What you have to do — The required output is the lines below from the line containing "Given: Click the word secure in Description" to the line containing "Task: Open the علاقه‌مندی‌ها tab", inclusive, retyped exactly. No other lines belong in it.

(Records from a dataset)
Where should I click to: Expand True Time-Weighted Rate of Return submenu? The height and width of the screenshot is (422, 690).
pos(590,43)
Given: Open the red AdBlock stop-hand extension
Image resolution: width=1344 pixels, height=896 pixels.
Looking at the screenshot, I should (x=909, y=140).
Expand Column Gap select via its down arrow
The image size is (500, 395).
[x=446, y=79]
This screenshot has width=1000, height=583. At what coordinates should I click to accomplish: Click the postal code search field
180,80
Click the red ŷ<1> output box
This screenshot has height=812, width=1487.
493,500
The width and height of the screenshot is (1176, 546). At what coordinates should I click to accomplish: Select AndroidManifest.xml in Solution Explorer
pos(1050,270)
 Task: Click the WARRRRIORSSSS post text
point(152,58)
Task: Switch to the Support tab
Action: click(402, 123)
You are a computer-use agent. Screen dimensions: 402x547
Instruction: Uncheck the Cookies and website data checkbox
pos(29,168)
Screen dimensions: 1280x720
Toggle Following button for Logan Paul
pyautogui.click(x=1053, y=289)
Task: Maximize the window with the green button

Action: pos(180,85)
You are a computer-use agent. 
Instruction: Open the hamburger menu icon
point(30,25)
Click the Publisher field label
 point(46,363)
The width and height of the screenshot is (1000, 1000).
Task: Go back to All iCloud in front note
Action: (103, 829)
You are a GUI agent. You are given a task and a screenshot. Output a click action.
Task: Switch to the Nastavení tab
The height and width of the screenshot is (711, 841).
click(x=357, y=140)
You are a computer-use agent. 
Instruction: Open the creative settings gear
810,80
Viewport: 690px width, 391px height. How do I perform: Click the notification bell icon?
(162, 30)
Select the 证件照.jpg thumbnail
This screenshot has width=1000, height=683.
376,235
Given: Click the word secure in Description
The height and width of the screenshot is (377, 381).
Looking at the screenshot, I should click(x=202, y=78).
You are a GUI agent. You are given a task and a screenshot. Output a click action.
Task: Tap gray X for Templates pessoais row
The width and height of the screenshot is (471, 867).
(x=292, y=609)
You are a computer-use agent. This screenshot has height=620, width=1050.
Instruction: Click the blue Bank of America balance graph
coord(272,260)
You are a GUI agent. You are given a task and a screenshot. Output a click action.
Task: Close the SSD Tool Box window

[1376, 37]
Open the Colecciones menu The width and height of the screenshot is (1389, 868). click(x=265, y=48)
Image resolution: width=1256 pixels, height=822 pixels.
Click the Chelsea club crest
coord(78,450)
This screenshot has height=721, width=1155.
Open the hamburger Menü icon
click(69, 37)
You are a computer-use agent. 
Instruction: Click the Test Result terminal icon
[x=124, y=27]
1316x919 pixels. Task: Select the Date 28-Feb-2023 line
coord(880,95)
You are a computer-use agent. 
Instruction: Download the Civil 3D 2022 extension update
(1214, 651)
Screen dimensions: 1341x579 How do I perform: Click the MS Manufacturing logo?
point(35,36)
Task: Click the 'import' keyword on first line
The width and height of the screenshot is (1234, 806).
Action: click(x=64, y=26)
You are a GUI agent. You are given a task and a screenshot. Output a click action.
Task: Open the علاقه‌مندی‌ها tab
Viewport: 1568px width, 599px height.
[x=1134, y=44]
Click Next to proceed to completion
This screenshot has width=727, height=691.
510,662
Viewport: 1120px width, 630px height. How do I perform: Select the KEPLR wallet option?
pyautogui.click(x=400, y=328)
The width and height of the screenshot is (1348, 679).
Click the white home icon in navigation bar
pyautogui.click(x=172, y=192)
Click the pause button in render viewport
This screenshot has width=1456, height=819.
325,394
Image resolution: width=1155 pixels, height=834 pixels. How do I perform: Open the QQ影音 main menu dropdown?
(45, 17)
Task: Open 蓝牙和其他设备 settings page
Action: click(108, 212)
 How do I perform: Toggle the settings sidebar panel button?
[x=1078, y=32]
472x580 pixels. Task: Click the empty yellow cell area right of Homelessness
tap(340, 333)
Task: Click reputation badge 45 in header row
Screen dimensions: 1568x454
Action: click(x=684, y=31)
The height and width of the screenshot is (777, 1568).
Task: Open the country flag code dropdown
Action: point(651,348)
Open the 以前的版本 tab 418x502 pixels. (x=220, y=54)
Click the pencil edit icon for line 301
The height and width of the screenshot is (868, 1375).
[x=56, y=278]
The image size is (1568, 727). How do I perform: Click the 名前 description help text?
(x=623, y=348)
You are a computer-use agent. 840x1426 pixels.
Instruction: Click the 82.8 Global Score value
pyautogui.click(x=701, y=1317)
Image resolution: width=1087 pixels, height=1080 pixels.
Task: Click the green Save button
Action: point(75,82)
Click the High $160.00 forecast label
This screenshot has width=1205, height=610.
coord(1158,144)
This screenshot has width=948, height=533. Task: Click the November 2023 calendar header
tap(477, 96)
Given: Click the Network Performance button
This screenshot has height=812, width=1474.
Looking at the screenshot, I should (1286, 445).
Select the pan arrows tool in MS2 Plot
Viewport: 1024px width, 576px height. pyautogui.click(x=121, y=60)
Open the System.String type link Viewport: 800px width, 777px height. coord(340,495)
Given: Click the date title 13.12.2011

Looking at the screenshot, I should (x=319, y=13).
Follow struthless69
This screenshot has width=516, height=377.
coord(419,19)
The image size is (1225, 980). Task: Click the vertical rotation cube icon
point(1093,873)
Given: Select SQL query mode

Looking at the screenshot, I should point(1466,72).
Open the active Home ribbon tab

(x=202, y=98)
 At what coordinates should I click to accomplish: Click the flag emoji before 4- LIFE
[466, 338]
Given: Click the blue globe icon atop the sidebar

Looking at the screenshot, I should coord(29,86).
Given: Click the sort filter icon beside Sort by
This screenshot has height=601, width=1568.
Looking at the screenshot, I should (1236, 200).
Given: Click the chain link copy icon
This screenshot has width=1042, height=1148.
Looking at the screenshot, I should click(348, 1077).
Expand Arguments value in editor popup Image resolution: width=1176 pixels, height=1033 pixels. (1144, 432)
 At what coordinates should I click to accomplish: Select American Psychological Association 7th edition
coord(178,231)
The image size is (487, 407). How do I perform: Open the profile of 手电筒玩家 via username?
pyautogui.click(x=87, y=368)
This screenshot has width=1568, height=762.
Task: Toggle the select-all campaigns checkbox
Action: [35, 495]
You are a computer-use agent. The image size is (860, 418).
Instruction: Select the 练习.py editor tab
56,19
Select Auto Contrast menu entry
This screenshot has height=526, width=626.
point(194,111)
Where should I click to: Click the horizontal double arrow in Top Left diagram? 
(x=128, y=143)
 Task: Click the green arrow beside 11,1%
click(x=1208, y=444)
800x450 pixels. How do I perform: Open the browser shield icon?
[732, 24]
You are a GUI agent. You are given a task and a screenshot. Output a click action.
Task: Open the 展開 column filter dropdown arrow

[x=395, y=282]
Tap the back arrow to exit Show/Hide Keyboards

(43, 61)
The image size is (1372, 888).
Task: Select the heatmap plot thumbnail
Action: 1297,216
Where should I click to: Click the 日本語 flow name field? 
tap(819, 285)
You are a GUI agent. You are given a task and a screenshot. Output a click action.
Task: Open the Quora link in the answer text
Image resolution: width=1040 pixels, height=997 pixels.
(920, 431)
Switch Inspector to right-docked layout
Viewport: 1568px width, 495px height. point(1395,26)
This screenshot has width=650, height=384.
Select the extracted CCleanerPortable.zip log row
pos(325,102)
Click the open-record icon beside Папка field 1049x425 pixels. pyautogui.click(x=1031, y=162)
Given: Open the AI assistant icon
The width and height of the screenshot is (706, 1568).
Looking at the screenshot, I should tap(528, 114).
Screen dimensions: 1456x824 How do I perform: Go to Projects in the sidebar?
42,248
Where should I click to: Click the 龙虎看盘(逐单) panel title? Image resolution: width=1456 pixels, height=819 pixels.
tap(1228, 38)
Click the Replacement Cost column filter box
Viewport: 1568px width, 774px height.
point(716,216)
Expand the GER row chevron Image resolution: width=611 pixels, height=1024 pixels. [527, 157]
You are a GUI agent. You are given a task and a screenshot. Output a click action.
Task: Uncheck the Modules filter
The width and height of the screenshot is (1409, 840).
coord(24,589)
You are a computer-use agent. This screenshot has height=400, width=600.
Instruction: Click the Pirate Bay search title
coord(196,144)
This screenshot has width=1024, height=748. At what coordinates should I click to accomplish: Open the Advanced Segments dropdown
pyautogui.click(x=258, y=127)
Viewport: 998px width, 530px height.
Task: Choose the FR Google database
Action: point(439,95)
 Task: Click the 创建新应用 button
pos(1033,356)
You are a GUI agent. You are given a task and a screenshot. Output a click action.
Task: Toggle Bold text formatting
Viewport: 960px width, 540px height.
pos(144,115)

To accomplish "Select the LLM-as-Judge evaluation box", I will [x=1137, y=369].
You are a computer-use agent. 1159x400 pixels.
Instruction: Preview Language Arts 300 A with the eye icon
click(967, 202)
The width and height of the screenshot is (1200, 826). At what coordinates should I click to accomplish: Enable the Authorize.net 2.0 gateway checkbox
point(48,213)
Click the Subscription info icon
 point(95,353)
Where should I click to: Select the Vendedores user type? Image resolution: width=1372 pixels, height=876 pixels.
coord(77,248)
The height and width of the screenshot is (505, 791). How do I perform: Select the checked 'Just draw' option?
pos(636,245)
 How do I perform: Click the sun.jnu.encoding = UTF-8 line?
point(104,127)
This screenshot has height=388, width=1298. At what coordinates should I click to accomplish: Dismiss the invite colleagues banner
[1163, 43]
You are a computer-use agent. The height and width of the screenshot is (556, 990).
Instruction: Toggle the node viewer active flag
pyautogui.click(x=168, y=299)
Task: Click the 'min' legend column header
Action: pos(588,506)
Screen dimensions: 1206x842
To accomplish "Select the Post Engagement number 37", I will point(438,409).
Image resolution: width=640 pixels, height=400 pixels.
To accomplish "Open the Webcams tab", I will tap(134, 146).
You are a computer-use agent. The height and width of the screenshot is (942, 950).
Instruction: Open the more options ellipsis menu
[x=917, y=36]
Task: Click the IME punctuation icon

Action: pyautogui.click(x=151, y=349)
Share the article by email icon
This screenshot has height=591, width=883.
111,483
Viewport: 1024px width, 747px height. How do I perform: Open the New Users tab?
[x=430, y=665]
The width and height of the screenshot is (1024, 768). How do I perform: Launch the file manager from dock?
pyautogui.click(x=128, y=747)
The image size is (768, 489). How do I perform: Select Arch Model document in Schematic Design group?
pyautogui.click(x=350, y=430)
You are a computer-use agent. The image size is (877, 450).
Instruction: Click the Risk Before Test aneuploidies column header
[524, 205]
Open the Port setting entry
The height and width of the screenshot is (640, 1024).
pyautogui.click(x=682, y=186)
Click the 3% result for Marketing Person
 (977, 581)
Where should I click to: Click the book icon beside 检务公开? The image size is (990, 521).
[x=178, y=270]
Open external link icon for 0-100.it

Solution to the problem —
Given: Click the word secure in Description
The height and width of the screenshot is (377, 381).
Looking at the screenshot, I should click(x=202, y=78).
You are a GUI agent. You are given a task and a screenshot. Output a click action.
Task: Tap gray X for Templates pessoais row
The width and height of the screenshot is (471, 867).
(x=292, y=609)
You are a computer-use agent. This screenshot has height=620, width=1050.
Instruction: Click the blue Bank of America balance graph
coord(272,260)
You are a GUI agent. You are given a task and a screenshot. Output a click action.
Task: Close the SSD Tool Box window

[1376, 37]
Open the Colecciones menu The width and height of the screenshot is (1389, 868). click(x=265, y=48)
Image resolution: width=1256 pixels, height=822 pixels.
Click the Chelsea club crest
coord(78,450)
This screenshot has height=721, width=1155.
Open the hamburger Menü icon
click(69, 37)
You are a computer-use agent. 
Instruction: Click the Test Result terminal icon
[x=124, y=27]
1316x919 pixels. Task: Select the Date 28-Feb-2023 line
coord(880,95)
You are a computer-use agent. 
Instruction: Download the Civil 3D 2022 extension update
(1214, 651)
Screen dimensions: 1341x579 How do I perform: Click the MS Manufacturing logo?
point(35,36)
Task: Click the 'import' keyword on first line
The width and height of the screenshot is (1234, 806).
Action: click(x=64, y=26)
You are a GUI agent. You are given a task and a screenshot. Output a click action.
Task: Open the علاقه‌مندی‌ها tab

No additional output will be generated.